Could you please find each line in the records that contains the word "agent" and copy it?

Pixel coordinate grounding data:
>>>

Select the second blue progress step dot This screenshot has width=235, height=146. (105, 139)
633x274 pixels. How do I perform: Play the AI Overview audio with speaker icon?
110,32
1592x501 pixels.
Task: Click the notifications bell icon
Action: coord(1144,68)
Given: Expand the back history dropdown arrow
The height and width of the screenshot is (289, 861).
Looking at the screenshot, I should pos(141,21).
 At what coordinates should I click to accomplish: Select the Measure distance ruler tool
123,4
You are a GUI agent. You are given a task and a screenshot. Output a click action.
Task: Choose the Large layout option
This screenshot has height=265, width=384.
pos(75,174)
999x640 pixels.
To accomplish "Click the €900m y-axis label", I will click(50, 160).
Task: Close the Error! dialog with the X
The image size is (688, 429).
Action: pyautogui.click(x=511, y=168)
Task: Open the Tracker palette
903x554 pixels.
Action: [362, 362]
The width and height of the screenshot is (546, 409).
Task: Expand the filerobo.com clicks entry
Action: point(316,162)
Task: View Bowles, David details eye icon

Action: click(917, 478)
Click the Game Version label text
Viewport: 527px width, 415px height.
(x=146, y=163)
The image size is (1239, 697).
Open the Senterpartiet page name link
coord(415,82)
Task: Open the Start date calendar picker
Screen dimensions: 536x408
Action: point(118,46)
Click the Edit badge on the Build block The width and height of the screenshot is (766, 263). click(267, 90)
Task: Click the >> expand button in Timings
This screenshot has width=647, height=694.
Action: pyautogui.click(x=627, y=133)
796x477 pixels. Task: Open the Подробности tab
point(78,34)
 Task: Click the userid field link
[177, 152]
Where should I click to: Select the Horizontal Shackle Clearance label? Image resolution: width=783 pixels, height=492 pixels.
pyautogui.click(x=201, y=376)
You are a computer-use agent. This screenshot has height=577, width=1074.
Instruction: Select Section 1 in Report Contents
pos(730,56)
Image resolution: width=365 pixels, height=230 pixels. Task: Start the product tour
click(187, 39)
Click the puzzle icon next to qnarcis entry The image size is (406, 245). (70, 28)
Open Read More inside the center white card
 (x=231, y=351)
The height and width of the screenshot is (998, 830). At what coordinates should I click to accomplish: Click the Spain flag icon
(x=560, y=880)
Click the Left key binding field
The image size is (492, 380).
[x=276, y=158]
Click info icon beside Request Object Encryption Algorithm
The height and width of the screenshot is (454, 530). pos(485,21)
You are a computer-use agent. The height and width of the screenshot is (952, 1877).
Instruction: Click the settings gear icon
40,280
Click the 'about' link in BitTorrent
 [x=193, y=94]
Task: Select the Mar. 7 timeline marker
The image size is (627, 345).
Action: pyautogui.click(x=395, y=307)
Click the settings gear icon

<<<

FINISHED EXERCISE:
You are a GUI agent. You are given a task and a screenshot. Output a click action.
You are a computer-use agent. This screenshot has height=577, width=1074.
You are a computer-use agent. The height and width of the screenshot is (952, 1877).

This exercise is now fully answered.